The Red Fighter Pilot - Webpage 11, pages 93-102


Thus ended our first corporate undertaking, "The Fokker."

After a few weeks we had a second one. This time I felt duty bound to use the thing myself all the time. It was perhaps my third flight in the small and fast machine. From the start the motor malfunctioned. I had to go down in an oat field. This proud and beautiful airplane was turned into an unrecognizable heap. It's a wonder nothing happened to me.

*

                        Near Verdun, April 27, 1916

In all haste, some happy news. Take a look at the military report of April 26, 1916! One of the two planes mentioned has my machine gun on it.

*

                        Near Verdun, May 3, 1916

Thank you for your well wishes on my birthday, which I pleasantly spent here. In the morning I had three very nerve-wracking air battles and in the evening I sat with Zeumer, my first pilot, until one the next morning drinking May wine under a blossoming apple tree. I believe no other war posting could excite me as much as this one does.


I fly a Fokker, which is the same plane with which Boelcke and Immelmann have had such riotous success. Holck's death saddens me. Three days before he fell I had visited him and we had such a good time together. He told me about his capture in Montenegro. It's hard to imagine that this healthy and vibrant man is no more. I was a witness to his last air battle. He shot down a Frenchman from a squadron, after which his gun seemed to jam and he intended to fly back to our lines. Then an entire swarm of Frenchmen attacked him. Upon receiving a shot to the head he spiralled down three thousand meters — A beautiful death. — Seeing Holck with only one arm or one leg would be inconceivable. Today I am flying to his funeral.

*

                        Near Verdun, June 22, 1916

What can you say about Immelmann's death? Up until now no one could believe it. — Even Boelcke. — The Commander of Lothar's fighter squadron also didn't return from a bomb filming. The day before the commander of my old Cavalry Regiment 1, at the time a carrier pigeon unit, was shot. He was Baron von Gerstorff, perhaps the most capable commander to ever had a fighter squadron. I always admired him.

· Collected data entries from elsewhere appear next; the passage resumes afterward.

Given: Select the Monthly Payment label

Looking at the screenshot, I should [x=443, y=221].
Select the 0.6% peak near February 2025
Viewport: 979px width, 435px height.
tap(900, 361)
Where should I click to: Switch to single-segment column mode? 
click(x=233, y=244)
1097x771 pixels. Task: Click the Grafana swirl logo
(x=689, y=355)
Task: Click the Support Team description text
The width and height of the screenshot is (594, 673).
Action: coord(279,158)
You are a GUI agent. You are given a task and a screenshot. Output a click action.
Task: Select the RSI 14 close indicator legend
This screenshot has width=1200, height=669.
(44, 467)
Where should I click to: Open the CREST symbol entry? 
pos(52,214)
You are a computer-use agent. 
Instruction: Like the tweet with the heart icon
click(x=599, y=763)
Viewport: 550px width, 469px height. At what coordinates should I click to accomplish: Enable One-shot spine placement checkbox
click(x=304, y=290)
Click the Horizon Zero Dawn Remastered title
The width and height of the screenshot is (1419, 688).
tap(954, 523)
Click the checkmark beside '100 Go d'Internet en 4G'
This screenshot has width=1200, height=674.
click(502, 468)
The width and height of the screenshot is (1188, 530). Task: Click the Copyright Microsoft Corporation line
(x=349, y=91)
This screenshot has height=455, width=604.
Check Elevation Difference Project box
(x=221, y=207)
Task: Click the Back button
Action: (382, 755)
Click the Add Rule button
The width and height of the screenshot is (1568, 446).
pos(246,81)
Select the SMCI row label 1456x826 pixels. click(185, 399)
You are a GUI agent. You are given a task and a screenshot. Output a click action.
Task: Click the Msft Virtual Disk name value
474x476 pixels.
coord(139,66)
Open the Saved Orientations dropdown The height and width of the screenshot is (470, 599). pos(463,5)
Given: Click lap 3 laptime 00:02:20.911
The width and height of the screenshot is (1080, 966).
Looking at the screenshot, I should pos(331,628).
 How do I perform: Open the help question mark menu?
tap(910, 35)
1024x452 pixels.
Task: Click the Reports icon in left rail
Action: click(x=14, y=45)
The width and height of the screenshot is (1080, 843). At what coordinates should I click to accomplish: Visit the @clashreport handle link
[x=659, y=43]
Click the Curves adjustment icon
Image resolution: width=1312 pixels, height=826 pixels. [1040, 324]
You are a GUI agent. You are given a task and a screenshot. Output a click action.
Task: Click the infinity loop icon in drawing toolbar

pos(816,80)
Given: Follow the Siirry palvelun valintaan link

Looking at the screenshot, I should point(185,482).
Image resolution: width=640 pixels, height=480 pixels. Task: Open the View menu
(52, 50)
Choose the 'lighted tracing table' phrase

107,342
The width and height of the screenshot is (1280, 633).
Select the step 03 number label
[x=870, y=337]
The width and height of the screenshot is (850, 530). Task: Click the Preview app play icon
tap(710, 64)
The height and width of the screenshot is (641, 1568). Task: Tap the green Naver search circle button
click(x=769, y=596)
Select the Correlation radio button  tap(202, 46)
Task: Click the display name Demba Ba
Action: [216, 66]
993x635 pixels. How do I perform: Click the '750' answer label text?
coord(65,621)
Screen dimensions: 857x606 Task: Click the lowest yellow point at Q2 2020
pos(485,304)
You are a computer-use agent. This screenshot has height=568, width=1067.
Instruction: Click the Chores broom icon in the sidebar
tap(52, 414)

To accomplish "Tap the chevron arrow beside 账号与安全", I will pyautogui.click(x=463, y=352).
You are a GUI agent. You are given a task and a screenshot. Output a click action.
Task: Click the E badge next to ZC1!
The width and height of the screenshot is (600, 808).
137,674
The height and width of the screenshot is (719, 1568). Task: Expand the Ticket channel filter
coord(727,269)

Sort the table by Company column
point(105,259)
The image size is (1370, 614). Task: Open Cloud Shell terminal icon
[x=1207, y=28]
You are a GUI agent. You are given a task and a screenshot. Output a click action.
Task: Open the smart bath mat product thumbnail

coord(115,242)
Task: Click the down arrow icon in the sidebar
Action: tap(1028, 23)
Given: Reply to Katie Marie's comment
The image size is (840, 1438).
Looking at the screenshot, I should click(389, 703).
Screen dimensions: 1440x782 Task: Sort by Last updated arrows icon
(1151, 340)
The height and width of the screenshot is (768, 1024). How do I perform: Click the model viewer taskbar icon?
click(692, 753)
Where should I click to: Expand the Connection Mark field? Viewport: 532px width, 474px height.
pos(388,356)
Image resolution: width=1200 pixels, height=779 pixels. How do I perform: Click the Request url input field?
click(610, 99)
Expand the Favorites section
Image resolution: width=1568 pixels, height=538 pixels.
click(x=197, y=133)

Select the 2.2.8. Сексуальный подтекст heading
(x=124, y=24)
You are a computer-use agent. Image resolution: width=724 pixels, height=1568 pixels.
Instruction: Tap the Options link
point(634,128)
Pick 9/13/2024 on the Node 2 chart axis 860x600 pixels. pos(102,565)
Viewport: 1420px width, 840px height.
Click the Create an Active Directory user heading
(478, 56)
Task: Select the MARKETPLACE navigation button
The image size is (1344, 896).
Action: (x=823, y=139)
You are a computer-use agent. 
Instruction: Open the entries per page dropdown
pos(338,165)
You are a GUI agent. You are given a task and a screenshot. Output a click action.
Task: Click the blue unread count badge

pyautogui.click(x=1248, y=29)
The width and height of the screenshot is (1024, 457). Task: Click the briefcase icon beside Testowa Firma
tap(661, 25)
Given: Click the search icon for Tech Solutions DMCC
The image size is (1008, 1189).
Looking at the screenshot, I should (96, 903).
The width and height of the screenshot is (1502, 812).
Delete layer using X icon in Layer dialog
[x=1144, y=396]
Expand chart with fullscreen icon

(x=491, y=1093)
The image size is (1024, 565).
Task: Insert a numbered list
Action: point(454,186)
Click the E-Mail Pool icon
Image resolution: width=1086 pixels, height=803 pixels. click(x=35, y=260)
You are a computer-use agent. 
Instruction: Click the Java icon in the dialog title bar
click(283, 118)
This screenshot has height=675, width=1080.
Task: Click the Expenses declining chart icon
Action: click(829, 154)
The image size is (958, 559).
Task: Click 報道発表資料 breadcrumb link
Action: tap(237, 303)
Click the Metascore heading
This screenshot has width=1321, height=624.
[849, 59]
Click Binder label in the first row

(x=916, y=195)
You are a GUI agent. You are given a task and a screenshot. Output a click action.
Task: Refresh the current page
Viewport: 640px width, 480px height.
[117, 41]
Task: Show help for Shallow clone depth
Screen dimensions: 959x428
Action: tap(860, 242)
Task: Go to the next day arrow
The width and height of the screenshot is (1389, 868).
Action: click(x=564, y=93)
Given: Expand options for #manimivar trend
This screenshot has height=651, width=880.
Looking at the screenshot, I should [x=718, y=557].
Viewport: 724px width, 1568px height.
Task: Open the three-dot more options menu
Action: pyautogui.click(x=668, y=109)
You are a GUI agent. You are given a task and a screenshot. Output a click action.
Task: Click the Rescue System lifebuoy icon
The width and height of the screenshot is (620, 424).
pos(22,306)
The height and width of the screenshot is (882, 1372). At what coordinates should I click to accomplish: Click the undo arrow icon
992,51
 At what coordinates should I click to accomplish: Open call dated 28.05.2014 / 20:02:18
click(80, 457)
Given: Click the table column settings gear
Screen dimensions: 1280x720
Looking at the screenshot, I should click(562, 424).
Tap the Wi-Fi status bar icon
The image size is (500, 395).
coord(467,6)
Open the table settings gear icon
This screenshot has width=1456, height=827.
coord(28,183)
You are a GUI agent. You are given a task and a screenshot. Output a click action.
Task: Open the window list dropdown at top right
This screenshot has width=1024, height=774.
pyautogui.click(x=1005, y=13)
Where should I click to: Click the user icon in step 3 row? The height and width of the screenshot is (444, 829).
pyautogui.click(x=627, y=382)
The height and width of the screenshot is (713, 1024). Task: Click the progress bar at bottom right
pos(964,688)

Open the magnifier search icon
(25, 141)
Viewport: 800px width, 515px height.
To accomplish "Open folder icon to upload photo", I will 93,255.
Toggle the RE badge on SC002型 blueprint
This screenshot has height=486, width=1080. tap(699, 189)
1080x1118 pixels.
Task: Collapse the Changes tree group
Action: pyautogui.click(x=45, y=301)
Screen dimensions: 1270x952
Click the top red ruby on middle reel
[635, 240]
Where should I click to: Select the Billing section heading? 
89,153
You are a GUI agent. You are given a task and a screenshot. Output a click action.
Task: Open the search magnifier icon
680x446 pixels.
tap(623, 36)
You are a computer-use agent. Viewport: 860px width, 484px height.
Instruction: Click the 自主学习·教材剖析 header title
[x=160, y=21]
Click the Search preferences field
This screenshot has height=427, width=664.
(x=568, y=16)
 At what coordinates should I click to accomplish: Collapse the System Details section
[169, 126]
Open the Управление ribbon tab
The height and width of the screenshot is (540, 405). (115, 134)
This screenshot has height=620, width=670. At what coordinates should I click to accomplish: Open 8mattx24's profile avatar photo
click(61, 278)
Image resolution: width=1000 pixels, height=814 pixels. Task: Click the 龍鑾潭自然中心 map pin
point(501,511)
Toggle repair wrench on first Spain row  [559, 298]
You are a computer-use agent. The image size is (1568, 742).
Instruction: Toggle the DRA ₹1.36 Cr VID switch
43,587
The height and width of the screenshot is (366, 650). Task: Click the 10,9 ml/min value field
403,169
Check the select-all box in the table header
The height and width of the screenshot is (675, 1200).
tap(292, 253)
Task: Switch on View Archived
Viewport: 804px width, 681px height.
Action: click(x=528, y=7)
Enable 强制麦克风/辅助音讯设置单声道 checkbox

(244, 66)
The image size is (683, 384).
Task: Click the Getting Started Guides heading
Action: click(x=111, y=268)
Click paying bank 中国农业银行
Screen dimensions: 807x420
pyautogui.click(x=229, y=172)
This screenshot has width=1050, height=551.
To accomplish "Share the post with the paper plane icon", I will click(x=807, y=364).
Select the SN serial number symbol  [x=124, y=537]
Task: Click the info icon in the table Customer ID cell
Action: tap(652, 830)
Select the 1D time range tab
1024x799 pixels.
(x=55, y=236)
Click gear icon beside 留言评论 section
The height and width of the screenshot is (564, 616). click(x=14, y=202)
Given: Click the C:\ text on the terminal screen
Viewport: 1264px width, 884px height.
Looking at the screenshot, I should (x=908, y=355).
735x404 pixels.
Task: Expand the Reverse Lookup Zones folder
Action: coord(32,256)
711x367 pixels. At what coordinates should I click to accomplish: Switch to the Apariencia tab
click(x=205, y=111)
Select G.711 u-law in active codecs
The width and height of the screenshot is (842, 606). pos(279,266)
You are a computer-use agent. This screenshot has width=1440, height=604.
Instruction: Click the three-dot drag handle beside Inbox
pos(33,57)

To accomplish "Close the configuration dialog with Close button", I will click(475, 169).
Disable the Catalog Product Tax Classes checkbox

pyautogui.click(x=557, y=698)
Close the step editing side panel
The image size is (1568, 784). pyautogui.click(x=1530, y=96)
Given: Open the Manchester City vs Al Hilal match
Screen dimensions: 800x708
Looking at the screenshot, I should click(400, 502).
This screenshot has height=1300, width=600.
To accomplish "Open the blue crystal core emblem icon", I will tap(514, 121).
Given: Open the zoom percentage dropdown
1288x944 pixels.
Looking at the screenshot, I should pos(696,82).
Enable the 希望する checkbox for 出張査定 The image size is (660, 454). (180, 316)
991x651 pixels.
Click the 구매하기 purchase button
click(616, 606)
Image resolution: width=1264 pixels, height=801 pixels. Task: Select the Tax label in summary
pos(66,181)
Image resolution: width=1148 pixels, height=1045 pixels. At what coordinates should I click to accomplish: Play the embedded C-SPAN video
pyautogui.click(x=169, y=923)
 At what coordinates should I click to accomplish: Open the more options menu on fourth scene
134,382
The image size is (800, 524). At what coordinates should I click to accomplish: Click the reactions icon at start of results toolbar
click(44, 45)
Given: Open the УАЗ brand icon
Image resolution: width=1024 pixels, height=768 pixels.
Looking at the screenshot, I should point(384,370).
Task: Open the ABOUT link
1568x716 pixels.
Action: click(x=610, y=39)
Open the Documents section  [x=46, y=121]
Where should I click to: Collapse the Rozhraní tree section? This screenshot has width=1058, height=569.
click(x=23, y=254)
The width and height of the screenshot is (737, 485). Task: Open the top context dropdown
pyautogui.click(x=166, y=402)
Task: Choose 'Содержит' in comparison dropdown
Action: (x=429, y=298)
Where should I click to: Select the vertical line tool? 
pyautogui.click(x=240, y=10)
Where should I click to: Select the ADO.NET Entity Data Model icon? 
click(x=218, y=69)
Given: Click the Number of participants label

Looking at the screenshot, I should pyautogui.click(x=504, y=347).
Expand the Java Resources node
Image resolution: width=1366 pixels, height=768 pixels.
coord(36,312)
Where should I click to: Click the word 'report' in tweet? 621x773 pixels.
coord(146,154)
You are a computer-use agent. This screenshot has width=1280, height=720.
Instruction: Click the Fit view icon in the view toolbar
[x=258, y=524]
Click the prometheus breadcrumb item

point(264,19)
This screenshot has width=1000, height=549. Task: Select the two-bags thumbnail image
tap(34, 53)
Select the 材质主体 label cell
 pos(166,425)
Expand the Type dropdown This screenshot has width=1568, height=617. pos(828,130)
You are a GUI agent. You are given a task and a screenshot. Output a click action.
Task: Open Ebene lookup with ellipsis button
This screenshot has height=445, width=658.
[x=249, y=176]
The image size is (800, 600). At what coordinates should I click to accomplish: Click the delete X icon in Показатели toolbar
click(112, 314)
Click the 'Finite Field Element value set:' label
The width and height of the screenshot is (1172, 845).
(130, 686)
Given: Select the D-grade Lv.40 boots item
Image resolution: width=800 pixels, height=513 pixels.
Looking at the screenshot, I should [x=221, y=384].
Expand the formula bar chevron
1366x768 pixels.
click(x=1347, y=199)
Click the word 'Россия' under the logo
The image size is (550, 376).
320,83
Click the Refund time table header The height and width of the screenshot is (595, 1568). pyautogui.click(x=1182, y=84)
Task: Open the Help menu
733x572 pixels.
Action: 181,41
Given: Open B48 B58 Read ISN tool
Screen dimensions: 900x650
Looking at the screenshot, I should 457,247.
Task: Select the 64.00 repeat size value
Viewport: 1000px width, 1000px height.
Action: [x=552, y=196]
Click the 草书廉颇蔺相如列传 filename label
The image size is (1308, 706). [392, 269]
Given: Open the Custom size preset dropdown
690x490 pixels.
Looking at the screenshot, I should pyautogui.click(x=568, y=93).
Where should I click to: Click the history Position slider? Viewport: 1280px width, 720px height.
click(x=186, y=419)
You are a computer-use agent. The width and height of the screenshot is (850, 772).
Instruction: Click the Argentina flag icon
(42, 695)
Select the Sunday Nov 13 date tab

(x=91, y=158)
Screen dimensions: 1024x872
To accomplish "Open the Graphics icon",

                        Near Verdun, July 6, 1916

A few days ago I crashed my Fokker nose first. Bystanders were astonished when after a while I got out unharmed from the smashed heap. Things are going slightly better now for my good friend Zeumer. He was shot down by the French and slightly grazed. However three days later he broke his femur in a totally stupid affair.

I'm toying with the idea of going to Boelcke and becoming his student. I could always use a diversion. It would bring novelty, not a bad thing for me.

Bombing Missions in Russia

In June we were suddenly reassigned. We didn't know what was behind it, but we had been tipped off so we weren't deeply shocked that we were going to Russia. We went all the way through Germany in our own train, outfitted with dining and sleeping cars. We eventually reached Kowel. There we resided in our own railroad car. Living in a train naturally has its advantages.


One is always ready to travel on and one always has the same quarters.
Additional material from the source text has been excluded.